Exercise goal: Swap "radio button" for "option button" in the listing from the line with "Choose the WGCMYK radio button" to the line with "tap(263, 53)", then give back only those lines, otherwise unchanged.

Entries drawn from a collection:
** begin **

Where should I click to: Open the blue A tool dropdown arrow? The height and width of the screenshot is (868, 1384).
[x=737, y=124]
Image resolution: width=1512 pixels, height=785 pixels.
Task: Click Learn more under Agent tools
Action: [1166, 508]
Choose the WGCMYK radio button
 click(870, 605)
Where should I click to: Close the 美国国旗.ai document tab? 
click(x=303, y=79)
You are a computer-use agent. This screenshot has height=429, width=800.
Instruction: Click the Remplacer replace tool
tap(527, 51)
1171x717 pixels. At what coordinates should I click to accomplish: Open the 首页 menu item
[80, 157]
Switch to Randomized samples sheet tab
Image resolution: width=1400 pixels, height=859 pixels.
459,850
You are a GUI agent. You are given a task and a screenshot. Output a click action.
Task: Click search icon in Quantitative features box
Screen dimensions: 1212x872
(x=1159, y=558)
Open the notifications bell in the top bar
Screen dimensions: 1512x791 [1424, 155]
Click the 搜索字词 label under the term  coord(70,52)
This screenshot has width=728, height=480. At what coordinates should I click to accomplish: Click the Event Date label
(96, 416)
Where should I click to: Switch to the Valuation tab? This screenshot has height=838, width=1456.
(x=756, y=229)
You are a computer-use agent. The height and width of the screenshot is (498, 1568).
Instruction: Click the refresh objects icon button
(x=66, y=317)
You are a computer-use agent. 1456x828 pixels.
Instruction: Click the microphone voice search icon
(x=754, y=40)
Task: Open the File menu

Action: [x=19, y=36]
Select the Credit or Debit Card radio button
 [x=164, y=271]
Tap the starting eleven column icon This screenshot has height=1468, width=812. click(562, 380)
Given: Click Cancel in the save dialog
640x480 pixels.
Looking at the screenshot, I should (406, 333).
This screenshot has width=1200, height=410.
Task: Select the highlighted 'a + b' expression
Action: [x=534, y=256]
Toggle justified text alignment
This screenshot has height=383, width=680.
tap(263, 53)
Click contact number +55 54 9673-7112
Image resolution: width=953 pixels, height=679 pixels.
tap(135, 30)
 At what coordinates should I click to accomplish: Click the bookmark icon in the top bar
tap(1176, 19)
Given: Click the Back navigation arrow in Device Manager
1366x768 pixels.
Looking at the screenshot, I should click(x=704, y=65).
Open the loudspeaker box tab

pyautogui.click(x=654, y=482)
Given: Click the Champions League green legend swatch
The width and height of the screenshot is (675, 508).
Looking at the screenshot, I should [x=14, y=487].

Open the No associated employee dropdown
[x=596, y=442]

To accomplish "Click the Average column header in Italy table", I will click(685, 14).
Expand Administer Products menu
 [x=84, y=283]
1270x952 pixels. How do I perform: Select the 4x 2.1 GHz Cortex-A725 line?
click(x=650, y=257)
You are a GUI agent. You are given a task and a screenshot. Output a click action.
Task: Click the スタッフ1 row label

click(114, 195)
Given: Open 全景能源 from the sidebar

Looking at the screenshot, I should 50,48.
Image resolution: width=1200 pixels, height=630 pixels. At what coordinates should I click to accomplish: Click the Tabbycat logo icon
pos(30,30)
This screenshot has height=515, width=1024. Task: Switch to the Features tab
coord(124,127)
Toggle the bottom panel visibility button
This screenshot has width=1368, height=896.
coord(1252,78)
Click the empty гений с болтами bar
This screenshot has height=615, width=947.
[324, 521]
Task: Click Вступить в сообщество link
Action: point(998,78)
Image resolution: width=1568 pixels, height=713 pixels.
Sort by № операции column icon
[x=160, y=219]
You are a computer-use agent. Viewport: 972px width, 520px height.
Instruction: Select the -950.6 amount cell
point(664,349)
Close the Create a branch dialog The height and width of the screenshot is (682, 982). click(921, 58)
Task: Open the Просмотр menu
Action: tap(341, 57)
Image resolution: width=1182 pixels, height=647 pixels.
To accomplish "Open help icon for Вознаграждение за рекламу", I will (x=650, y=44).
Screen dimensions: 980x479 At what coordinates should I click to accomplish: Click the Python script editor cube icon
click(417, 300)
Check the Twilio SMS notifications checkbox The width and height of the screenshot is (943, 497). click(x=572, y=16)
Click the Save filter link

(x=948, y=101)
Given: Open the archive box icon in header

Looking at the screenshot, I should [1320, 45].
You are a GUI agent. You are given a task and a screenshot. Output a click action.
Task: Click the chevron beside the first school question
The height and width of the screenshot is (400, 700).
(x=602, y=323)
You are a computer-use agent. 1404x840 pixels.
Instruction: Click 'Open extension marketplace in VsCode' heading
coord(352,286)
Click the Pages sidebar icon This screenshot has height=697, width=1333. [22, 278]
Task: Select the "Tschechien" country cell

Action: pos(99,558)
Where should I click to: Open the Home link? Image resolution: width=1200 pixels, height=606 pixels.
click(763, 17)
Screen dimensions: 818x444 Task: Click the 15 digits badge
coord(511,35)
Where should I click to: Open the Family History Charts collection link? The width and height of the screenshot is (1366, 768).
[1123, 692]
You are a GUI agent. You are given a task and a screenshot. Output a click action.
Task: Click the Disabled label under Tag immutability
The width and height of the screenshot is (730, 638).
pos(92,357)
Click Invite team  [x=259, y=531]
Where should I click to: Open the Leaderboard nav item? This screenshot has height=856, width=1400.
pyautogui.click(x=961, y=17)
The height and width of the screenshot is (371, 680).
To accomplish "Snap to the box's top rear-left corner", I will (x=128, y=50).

** end **

Problem solution:
Choose the WGCMYK option button
 click(870, 605)
Where should I click to: Close the 美国国旗.ai document tab? 
click(x=303, y=79)
You are a computer-use agent. This screenshot has height=429, width=800.
Instruction: Click the Remplacer replace tool
tap(527, 51)
1171x717 pixels. At what coordinates should I click to accomplish: Open the 首页 menu item
[80, 157]
Switch to Randomized samples sheet tab
Image resolution: width=1400 pixels, height=859 pixels.
459,850
You are a GUI agent. You are given a task and a screenshot. Output a click action.
Task: Click search icon in Quantitative features box
Screen dimensions: 1212x872
(x=1159, y=558)
Open the notifications bell in the top bar
Screen dimensions: 1512x791 [1424, 155]
Click the 搜索字词 label under the term  coord(70,52)
This screenshot has width=728, height=480. At what coordinates should I click to accomplish: Click the Event Date label
(96, 416)
Where should I click to: Switch to the Valuation tab? This screenshot has height=838, width=1456.
(x=756, y=229)
You are a computer-use agent. The height and width of the screenshot is (498, 1568).
Instruction: Click the refresh objects icon button
(x=66, y=317)
You are a computer-use agent. 1456x828 pixels.
Instruction: Click the microphone voice search icon
(x=754, y=40)
Task: Open the File menu

Action: [x=19, y=36]
Select the Credit or Debit Card option button
 [x=164, y=271]
Tap the starting eleven column icon This screenshot has height=1468, width=812. click(562, 380)
Given: Click Cancel in the save dialog
640x480 pixels.
Looking at the screenshot, I should (406, 333).
This screenshot has width=1200, height=410.
Task: Select the highlighted 'a + b' expression
Action: [x=534, y=256]
Toggle justified text alignment
This screenshot has height=383, width=680.
tap(263, 53)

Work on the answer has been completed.